Fonte: www.semanainformatica.xl.pt - 30/10/2013
# O T1100, o primeiro computador portátil a chegar à Europa em 1985, foi distinguido internacionalmente enquanto equipamento de grande inovação pelo Institute of Electrical and Electronics Engineers, ao abrigo do Milestone Program. Esta iniciativa visa destacar e reconhecer os mais importantes progressos históricos na área da engenharia eléctrica e electrónica.
O Institute of Electrical and Electronics Engineers (IEEE), a maior associação profissional do mundo destinada aos profissionais da engenharia eléctrica e electrónica, criou o Milestones Program em 1983, com o objectivo de destacar e reconhecer os mais importantes progressos históricos.
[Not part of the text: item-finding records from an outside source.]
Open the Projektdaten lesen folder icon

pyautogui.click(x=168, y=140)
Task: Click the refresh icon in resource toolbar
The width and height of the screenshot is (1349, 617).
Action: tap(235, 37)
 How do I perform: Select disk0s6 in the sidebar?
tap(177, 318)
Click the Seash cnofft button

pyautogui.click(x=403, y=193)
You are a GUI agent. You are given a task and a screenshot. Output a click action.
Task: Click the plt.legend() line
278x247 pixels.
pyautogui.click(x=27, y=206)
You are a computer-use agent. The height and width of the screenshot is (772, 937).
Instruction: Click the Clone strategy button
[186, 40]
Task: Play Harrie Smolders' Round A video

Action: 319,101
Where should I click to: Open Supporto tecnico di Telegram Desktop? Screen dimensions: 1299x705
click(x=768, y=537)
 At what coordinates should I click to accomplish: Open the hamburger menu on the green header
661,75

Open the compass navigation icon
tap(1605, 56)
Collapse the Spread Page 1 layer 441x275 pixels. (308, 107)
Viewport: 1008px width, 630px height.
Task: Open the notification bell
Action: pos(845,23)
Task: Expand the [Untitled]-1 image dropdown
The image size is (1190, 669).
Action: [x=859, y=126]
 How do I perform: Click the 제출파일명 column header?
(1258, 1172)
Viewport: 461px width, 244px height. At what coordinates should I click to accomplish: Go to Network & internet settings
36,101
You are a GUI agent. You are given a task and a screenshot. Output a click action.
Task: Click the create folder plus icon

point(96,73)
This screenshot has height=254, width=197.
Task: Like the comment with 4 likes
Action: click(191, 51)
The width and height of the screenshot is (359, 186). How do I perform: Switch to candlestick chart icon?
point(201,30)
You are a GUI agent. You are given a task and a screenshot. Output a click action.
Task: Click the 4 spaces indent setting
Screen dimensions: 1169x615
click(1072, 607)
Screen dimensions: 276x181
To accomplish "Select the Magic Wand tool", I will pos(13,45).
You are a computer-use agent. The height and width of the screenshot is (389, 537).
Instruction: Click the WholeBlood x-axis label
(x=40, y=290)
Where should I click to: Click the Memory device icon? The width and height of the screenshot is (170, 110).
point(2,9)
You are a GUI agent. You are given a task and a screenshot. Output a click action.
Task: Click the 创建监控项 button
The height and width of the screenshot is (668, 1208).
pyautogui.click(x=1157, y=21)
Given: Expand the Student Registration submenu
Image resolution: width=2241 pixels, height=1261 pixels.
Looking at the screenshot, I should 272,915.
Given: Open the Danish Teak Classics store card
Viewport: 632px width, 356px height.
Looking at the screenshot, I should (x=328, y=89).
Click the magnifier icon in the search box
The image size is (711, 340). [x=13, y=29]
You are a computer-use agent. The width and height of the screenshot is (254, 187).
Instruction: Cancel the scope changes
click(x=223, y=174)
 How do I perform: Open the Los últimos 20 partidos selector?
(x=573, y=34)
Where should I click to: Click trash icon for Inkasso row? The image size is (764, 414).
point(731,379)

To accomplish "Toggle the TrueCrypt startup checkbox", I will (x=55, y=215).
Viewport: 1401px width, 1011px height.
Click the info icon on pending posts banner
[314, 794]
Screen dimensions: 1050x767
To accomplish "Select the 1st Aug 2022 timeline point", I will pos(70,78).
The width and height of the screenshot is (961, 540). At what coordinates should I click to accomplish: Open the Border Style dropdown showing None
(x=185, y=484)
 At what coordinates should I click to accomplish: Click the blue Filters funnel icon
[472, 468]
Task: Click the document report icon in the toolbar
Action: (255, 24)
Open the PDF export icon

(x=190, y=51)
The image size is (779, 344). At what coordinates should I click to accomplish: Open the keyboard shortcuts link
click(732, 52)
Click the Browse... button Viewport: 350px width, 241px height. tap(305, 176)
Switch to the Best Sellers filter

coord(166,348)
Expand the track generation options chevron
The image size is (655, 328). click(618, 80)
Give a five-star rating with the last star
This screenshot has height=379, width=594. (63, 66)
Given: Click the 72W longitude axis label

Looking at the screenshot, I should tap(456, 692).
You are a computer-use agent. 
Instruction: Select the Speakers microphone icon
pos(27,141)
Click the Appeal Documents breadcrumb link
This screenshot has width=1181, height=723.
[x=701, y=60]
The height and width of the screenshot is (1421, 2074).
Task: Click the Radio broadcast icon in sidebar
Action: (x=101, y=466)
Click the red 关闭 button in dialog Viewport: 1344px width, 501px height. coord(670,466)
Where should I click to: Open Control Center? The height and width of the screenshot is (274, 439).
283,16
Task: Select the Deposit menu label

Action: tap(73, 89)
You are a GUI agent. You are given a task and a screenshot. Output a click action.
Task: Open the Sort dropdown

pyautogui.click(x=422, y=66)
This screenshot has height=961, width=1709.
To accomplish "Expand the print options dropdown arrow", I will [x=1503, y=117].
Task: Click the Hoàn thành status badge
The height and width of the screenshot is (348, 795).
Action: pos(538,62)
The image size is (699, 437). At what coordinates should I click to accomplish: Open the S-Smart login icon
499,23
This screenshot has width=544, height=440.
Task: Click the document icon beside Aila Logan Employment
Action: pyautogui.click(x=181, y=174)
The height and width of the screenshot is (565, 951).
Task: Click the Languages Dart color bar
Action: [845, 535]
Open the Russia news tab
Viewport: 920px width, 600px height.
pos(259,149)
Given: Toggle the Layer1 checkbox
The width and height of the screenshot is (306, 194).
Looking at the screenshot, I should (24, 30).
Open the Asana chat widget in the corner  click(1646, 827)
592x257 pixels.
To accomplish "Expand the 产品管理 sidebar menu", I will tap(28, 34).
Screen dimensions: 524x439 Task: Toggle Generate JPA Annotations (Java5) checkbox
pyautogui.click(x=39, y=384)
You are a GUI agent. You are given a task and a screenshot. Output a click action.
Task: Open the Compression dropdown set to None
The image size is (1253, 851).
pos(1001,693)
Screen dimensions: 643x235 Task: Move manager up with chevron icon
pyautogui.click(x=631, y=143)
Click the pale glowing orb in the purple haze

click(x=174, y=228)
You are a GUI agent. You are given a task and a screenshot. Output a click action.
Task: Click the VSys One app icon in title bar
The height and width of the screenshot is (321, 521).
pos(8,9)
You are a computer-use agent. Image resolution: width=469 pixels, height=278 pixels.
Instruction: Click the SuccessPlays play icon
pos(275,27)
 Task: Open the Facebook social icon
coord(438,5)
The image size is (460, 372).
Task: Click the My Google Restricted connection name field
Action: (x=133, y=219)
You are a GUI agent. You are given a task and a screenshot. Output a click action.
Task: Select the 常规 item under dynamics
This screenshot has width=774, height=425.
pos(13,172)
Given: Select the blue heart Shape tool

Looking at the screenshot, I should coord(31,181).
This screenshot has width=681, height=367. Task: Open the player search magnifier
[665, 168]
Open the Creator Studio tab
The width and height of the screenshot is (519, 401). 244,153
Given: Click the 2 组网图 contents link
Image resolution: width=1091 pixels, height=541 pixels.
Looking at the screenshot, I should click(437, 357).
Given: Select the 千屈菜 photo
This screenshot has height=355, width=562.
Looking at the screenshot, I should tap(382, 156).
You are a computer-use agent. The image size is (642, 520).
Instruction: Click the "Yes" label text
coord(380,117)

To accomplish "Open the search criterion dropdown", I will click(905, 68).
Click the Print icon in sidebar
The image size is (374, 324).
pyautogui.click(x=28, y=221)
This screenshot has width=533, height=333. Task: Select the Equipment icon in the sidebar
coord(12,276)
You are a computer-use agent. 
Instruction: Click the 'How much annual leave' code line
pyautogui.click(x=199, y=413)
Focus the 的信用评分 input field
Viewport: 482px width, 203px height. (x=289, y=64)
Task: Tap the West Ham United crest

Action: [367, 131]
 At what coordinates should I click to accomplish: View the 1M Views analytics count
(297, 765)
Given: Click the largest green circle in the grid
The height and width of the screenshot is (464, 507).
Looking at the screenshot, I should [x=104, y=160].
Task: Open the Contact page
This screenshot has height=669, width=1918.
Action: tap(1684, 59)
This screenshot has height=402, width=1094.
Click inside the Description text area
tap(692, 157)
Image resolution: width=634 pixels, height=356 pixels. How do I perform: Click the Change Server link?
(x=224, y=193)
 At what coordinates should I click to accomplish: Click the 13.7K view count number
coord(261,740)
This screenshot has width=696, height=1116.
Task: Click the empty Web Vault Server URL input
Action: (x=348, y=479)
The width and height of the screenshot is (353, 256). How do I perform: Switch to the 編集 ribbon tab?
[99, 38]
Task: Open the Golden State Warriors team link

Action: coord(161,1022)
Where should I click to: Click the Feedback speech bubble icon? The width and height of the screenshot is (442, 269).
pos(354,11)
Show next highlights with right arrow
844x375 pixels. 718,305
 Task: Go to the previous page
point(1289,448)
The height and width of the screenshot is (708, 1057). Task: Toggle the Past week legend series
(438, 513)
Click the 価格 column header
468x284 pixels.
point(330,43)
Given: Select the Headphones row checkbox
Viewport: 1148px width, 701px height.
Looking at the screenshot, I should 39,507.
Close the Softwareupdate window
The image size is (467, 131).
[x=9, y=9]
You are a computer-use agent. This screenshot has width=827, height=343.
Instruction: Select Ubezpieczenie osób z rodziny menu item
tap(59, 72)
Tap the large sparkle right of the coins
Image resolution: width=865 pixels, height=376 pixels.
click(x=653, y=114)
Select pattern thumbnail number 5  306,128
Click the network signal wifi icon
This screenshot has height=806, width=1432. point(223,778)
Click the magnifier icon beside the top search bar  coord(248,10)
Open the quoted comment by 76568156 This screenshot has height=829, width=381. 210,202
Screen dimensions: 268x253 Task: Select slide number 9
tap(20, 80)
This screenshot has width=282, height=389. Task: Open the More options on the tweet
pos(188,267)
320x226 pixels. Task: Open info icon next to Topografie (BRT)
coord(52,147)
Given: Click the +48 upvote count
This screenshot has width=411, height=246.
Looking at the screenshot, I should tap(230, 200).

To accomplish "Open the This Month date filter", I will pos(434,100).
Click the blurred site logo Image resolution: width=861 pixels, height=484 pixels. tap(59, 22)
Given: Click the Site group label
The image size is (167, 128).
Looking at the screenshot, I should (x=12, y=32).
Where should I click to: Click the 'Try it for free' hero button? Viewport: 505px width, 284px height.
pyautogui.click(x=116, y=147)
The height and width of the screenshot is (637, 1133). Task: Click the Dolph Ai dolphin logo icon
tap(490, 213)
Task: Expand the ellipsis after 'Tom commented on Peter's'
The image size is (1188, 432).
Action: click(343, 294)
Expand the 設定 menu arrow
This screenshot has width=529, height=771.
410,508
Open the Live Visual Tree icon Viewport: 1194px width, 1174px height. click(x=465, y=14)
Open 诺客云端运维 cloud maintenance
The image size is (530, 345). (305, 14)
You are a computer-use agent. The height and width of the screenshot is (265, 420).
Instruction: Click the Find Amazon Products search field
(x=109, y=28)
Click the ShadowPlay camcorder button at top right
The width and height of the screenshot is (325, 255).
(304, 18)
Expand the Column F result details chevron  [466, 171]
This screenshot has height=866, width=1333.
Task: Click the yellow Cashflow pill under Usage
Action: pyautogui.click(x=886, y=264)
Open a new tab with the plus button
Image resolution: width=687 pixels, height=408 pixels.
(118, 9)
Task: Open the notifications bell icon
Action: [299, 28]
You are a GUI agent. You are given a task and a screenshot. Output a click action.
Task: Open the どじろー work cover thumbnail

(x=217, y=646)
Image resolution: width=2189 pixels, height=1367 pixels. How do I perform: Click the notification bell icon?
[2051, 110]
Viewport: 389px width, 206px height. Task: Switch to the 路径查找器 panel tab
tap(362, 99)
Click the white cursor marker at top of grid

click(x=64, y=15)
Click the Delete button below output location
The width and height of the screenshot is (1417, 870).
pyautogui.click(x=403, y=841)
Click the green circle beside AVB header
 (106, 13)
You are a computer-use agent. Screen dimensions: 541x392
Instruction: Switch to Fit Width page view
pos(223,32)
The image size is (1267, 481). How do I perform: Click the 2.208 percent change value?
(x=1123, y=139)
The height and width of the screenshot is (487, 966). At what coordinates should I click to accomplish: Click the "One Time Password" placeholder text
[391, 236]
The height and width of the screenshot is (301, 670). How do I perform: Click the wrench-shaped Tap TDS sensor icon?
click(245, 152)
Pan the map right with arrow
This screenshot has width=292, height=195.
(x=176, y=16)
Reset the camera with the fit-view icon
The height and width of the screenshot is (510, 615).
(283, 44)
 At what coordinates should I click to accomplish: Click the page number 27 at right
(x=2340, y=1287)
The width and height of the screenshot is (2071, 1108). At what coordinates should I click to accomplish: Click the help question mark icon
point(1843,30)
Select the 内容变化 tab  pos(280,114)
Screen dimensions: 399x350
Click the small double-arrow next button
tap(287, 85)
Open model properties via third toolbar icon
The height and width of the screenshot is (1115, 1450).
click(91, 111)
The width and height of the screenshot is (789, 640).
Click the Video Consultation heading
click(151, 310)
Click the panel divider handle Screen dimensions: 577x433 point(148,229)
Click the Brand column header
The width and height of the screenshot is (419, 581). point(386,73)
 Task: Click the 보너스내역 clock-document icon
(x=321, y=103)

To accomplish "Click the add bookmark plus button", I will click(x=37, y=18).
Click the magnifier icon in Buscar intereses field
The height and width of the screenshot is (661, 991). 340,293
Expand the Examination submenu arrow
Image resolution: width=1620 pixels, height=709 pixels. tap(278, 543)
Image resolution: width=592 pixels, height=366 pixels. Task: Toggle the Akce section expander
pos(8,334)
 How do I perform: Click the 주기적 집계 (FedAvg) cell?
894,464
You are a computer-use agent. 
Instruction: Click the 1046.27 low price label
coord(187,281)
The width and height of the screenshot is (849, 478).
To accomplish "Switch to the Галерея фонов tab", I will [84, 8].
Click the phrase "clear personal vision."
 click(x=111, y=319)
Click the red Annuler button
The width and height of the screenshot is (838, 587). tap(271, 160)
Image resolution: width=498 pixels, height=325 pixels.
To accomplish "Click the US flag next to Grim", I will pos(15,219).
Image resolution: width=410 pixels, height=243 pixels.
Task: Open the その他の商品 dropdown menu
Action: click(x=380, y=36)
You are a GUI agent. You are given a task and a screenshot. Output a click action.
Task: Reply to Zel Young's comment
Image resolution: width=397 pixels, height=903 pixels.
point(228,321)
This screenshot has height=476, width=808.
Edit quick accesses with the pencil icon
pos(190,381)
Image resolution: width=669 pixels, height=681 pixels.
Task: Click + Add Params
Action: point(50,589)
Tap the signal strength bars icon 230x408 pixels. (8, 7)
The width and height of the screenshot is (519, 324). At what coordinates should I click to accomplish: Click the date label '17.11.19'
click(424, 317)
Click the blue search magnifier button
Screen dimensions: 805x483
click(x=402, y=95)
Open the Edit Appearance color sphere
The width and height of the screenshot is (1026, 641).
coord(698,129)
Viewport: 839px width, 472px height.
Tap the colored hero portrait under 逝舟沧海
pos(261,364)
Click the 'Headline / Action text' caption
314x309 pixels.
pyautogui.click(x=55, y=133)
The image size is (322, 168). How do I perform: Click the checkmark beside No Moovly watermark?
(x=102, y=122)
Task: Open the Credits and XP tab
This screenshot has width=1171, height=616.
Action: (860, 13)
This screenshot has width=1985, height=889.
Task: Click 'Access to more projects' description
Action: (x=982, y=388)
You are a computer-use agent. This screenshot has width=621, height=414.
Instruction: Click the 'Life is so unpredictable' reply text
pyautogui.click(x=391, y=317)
Até aos dias de hoje, já foram premiadas cerca de 140 etapas de desenvolvimento a nível mundial.
Agora o IEE reconheceu a importância e o contributo do Toshiba T1100 por ser o computador que deu origem à computação portátil e por ter sido o primeiro computador portátil a chegar à Europa em 1985. Esta é a segunda vez que a Toshiba é distinguida com um IEEE Milestone. O primeiro equipamento foi o processador de texto para língua japonesa da Toshiba, o JW-10.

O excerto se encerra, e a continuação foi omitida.